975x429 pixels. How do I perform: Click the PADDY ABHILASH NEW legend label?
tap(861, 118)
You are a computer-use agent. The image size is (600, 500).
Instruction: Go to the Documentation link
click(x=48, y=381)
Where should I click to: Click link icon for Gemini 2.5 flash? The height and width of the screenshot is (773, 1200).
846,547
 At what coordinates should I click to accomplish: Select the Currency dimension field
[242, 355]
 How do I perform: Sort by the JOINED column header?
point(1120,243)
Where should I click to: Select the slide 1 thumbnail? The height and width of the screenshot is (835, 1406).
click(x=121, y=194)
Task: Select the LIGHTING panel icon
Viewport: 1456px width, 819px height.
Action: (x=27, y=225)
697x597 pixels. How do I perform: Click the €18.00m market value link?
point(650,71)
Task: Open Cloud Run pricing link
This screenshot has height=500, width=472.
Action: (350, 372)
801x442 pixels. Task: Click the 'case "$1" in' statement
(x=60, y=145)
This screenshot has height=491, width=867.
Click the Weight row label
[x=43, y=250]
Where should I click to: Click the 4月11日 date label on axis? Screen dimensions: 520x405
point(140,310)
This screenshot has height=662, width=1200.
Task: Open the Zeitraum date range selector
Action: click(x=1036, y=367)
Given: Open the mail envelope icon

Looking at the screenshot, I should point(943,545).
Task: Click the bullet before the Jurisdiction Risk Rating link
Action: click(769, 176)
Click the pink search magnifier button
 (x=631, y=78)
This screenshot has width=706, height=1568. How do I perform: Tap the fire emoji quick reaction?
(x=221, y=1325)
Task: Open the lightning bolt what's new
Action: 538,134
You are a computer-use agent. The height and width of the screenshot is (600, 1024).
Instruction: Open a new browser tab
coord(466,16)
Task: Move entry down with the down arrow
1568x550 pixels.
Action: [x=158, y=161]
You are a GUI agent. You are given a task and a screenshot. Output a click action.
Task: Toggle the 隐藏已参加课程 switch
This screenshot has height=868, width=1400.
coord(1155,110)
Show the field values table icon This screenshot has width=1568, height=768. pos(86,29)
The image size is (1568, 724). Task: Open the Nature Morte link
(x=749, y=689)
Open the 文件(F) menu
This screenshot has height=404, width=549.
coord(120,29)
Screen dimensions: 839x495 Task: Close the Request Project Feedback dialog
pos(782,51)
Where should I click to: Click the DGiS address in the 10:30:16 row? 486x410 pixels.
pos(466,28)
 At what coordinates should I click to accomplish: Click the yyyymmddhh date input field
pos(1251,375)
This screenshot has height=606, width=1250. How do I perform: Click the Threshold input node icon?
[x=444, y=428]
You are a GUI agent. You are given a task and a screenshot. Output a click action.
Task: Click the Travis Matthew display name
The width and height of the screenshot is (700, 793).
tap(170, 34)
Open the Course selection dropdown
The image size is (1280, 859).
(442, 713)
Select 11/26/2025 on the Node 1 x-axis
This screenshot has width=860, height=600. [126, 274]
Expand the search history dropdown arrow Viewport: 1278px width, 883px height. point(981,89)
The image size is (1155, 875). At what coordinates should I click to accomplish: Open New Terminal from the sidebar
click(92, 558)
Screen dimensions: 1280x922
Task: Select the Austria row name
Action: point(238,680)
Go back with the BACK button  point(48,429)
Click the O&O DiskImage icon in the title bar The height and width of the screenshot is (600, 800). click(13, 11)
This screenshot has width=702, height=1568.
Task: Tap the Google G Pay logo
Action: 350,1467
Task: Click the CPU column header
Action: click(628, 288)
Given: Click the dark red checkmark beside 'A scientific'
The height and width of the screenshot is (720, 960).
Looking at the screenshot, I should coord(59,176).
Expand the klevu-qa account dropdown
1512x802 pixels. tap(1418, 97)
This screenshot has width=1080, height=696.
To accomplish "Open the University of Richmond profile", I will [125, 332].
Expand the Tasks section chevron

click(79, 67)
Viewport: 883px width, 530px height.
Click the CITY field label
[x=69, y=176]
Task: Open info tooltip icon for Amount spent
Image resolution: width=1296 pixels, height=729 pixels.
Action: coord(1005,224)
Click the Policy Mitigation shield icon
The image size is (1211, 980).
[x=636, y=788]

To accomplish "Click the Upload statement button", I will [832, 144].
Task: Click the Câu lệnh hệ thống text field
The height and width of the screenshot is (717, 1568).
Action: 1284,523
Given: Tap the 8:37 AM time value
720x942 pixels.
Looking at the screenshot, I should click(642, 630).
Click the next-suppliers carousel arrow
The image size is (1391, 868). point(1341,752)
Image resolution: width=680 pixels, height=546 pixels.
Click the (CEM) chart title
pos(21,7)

* * *

• _ABOUT THIS EXERCISE_: Word for word, retype all of the material.

• _EXERCISE OUTPUT_:
975x429 pixels. How do I perform: Click the PADDY ABHILASH NEW legend label?
tap(861, 118)
You are a computer-use agent. The image size is (600, 500).
Instruction: Go to the Documentation link
click(x=48, y=381)
Where should I click to: Click link icon for Gemini 2.5 flash? The height and width of the screenshot is (773, 1200).
846,547
 At what coordinates should I click to accomplish: Select the Currency dimension field
[242, 355]
 How do I perform: Sort by the JOINED column header?
point(1120,243)
Where should I click to: Select the slide 1 thumbnail? The height and width of the screenshot is (835, 1406).
click(x=121, y=194)
Task: Select the LIGHTING panel icon
Viewport: 1456px width, 819px height.
Action: (x=27, y=225)
697x597 pixels. How do I perform: Click the €18.00m market value link?
point(650,71)
Task: Open Cloud Run pricing link
This screenshot has height=500, width=472.
Action: (350, 372)
801x442 pixels. Task: Click the 'case "$1" in' statement
(x=60, y=145)
This screenshot has height=491, width=867.
Click the Weight row label
[x=43, y=250]
Where should I click to: Click the 4月11日 date label on axis? Screen dimensions: 520x405
point(140,310)
This screenshot has height=662, width=1200.
Task: Open the Zeitraum date range selector
Action: click(x=1036, y=367)
Given: Open the mail envelope icon

Looking at the screenshot, I should point(943,545).
Task: Click the bullet before the Jurisdiction Risk Rating link
Action: click(769, 176)
Click the pink search magnifier button
 (x=631, y=78)
This screenshot has width=706, height=1568. How do I perform: Tap the fire emoji quick reaction?
(x=221, y=1325)
Task: Open the lightning bolt what's new
Action: 538,134
You are a computer-use agent. The height and width of the screenshot is (600, 1024).
Instruction: Open a new browser tab
coord(466,16)
Task: Move entry down with the down arrow
1568x550 pixels.
Action: [x=158, y=161]
You are a GUI agent. You are given a task and a screenshot. Output a click action.
Task: Toggle the 隐藏已参加课程 switch
This screenshot has height=868, width=1400.
coord(1155,110)
Show the field values table icon This screenshot has width=1568, height=768. pos(86,29)
The image size is (1568, 724). Task: Open the Nature Morte link
(x=749, y=689)
Open the 文件(F) menu
This screenshot has height=404, width=549.
coord(120,29)
Screen dimensions: 839x495 Task: Close the Request Project Feedback dialog
pos(782,51)
Where should I click to: Click the DGiS address in the 10:30:16 row? 486x410 pixels.
pos(466,28)
 At what coordinates should I click to accomplish: Click the yyyymmddhh date input field
pos(1251,375)
This screenshot has height=606, width=1250. How do I perform: Click the Threshold input node icon?
[x=444, y=428]
You are a GUI agent. You are given a task and a screenshot. Output a click action.
Task: Click the Travis Matthew display name
The width and height of the screenshot is (700, 793).
tap(170, 34)
Open the Course selection dropdown
The image size is (1280, 859).
(442, 713)
Select 11/26/2025 on the Node 1 x-axis
This screenshot has width=860, height=600. [126, 274]
Expand the search history dropdown arrow Viewport: 1278px width, 883px height. point(981,89)
The image size is (1155, 875). At what coordinates should I click to accomplish: Open New Terminal from the sidebar
click(92, 558)
Screen dimensions: 1280x922
Task: Select the Austria row name
Action: point(238,680)
Go back with the BACK button  point(48,429)
Click the O&O DiskImage icon in the title bar The height and width of the screenshot is (600, 800). click(13, 11)
This screenshot has width=702, height=1568.
Task: Tap the Google G Pay logo
Action: 350,1467
Task: Click the CPU column header
Action: click(628, 288)
Given: Click the dark red checkmark beside 'A scientific'
The height and width of the screenshot is (720, 960).
Looking at the screenshot, I should coord(59,176).
Expand the klevu-qa account dropdown
1512x802 pixels. tap(1418, 97)
This screenshot has width=1080, height=696.
To accomplish "Open the University of Richmond profile", I will [125, 332].
Expand the Tasks section chevron

click(79, 67)
Viewport: 883px width, 530px height.
Click the CITY field label
[x=69, y=176]
Task: Open info tooltip icon for Amount spent
Image resolution: width=1296 pixels, height=729 pixels.
Action: coord(1005,224)
Click the Policy Mitigation shield icon
The image size is (1211, 980).
[x=636, y=788]

To accomplish "Click the Upload statement button", I will [832, 144].
Task: Click the Câu lệnh hệ thống text field
The height and width of the screenshot is (717, 1568).
Action: 1284,523
Given: Tap the 8:37 AM time value
720x942 pixels.
Looking at the screenshot, I should click(642, 630).
Click the next-suppliers carousel arrow
The image size is (1391, 868). point(1341,752)
Image resolution: width=680 pixels, height=546 pixels.
Click the (CEM) chart title
pos(21,7)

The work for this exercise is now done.